Single by George Jones

from the album One Woman Man
- B-side: "Pretty Little Lady from Beaumont Texas"
- Released: November 1988
- Genre: Country
- Length: 2:17
- Label: Epic
- Songwriter(s): Tillman Franks, Johnny Horton
- Producer(s): Billy Sherrill

George Jones singles chronology
| "If I Could Bottle This Up" (1988) | "I'm a One Woman Man" (1988) | "The King Is Gone (So Are You)" (1989) |

= I'm a One-Woman Man =

"(I'm a) One-Woman Man" is a song co-written by American country music artist Johnny Horton and Tillman Franks.
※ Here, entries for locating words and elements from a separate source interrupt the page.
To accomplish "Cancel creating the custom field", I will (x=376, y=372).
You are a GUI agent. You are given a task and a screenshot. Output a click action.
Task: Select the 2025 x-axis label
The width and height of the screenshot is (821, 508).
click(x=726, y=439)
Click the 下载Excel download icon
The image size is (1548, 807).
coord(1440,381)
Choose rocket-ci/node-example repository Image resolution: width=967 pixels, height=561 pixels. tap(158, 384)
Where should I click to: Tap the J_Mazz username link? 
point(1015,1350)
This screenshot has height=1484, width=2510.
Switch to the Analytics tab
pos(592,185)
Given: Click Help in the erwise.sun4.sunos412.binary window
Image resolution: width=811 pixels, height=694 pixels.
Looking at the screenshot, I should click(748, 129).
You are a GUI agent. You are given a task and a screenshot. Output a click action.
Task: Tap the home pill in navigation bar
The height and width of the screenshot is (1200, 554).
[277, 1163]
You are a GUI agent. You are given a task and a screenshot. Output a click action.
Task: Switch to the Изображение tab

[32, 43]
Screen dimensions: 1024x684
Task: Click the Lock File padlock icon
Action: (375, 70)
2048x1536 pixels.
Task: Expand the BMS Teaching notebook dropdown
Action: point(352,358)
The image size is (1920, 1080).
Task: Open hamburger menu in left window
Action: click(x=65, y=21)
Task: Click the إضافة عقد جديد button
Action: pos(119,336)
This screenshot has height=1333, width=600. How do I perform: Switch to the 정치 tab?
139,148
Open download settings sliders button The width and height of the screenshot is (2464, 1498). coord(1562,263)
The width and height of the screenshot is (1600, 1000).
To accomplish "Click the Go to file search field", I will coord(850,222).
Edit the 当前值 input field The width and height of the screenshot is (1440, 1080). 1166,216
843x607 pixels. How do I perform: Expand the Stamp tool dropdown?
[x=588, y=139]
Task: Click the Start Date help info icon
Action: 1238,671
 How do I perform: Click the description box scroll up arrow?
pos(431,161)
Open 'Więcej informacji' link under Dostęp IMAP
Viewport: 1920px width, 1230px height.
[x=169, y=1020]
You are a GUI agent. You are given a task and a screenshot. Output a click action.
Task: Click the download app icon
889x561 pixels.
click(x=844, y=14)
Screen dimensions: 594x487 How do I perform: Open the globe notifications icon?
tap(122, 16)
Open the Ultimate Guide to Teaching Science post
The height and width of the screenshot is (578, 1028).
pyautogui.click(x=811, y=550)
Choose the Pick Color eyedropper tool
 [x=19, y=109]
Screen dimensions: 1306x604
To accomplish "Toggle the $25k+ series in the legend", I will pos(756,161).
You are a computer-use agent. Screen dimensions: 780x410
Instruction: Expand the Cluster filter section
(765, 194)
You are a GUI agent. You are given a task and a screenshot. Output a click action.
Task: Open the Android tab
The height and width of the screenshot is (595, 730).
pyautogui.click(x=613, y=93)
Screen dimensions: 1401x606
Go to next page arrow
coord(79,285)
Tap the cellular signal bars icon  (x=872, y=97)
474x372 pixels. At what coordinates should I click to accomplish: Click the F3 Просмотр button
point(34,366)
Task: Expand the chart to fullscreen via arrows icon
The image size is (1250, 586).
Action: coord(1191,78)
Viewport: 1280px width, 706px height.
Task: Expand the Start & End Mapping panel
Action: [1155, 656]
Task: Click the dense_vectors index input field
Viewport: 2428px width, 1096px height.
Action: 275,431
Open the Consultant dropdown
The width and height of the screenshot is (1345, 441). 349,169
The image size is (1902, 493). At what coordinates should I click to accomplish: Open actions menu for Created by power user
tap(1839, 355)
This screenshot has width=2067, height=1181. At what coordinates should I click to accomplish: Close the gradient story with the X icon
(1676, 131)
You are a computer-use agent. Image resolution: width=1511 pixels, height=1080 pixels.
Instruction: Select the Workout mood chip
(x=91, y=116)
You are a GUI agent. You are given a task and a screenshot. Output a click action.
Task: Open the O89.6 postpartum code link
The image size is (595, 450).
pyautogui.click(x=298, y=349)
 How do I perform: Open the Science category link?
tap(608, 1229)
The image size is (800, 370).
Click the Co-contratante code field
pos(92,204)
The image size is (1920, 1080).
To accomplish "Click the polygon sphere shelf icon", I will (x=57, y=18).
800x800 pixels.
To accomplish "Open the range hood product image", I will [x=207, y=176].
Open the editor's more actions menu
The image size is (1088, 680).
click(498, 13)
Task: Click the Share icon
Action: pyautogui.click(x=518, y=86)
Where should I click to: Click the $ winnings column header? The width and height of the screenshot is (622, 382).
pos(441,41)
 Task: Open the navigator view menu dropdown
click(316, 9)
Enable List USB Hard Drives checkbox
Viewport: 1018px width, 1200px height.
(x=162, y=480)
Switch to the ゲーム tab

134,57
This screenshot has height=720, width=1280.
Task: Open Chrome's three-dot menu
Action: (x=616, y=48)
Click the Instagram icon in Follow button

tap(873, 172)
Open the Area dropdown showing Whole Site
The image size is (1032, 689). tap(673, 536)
It was originally released as a single by Horton in 1956, whose version peaked at number 7 on the Billboard Hot Country Singles chart. The song was twice recorded by American country music artist George Jones: first released on the album The Crown Prince of Country Music retitled "One Woman Man" in 1960, and later as "I'm a One Woman Man" released in November 1988 as the first single from his album One Woman Man. It peaked at number 5 on the Billboard Hot Country Singles chart in early 1989 and it would be his final Top 10 solo hit.

== Chart performance ==
=== Johnny Horton ===

| Chart (1956) | Peak position |
|---|---|
| U.S. Billboard Hot Country Singles | 7 |

=== George Jones ===

| Chart (1988–1989) | Peak position |
|---|---|
| US Hot Country Songs (Billboard) | 5 |

==== Year-end charts ====

| Chart (1989) | Position |
|---|---|
| Canada Country Tracks (RPM) | 93 |
| US Country Songs (Billboard) | 70 |

== Other versions ==
- Steve Young covered the song on his pioneering Country rock/Outlaw country album Rock Salt & Nails in 1969.
- Glen Campbell covered the song on his 1987 album Still Within the Sound of My Voice.
- Hindu Love Gods covered the song on their 1990 album Hindu Love Gods.
- Josh Turner covered the song on his 2007 album Everything Is Fine under the title "One Woman Man."